- Born: 1795 Chenjiagou, Henan, China
- Died: 1868 (aged 72–73)
- Nationality: Chinese
- Style: Chen-style tai chi (7th gen. Chen-style) Zhaobao tai chi (7th gen. Zhaobao-style)

Other information
- Notable relatives: Chen Youben, Chen Changxing, Chen Wangting
- Notable students: Wu Yuxiang

= Chen Qingping =

Chinese Tai Chi Chuan practitioner

Chen Qingping or Ch'en Ch'ing-p'ing (1795–1868) was a 15th generation descendant and 7th generation master of the Chen family tai chi, which he learned from Chen Youben, and the 7th generation successor of the Zhaobao style of tai chi, which he learned from Zhang Yan. He was an influential martial artist and teacher of tai chi.

Chen Qingping was married to a woman from the Zhaobao village, only a few miles north east of the Chen Village (Chenjiagou) — the home of the Chen Family famous for their martial arts.
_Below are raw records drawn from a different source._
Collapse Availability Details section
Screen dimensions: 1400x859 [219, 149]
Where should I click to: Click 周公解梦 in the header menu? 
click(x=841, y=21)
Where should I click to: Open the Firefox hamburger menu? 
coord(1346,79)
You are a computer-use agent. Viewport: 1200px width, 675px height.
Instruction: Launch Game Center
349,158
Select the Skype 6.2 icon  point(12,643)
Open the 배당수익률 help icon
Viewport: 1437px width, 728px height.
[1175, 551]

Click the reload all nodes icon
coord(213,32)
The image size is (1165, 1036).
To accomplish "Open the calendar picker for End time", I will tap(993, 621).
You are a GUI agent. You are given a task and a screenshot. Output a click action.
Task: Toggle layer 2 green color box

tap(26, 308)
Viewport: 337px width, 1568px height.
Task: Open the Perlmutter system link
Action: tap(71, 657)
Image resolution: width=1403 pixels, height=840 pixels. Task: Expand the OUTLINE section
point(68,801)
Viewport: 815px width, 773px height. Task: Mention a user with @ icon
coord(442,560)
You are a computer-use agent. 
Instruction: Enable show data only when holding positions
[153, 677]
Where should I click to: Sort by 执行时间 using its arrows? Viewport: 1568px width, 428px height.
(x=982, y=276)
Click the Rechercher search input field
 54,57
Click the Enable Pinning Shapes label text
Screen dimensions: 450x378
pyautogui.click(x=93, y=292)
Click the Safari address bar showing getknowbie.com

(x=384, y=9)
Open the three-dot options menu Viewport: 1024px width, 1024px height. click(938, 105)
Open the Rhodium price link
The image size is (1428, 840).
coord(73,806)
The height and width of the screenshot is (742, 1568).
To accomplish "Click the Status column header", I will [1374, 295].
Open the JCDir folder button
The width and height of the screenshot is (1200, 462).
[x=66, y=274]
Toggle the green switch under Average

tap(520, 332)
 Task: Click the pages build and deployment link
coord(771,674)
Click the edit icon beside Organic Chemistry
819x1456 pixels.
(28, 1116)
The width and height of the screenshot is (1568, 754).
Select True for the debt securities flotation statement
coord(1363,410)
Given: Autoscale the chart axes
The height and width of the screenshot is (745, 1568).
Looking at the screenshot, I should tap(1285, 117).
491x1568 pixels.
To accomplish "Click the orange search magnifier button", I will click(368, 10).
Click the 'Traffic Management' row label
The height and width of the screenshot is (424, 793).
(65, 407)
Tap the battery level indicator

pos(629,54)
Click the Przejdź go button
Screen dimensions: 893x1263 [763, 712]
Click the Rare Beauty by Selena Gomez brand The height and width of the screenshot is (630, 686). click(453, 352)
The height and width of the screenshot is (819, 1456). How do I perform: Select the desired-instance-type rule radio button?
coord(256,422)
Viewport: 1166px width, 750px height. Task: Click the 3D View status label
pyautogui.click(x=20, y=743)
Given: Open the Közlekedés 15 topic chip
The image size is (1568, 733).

Chen Qingping's main disciple He Zhaoyuan passed on this art which later developed into He-style tai chi. Other disciples, such as Li Zuozhi (created Tengnuojia), and Li Jingyan (created the Hulei-style tai chi), created their own styles by combining their arts with other martial arts popular in the local area where they lived.

Chen Qingping also taught Wu Yuxiang, who later developed the Wu (Hao)-style tai chi, sometimes referred to as the "Scholar-style of tai chi". Wu Yuxiang went to Chen Village to learn from Yang Luchan's master, Chen Changxing, who recommended him to Chen Qingping.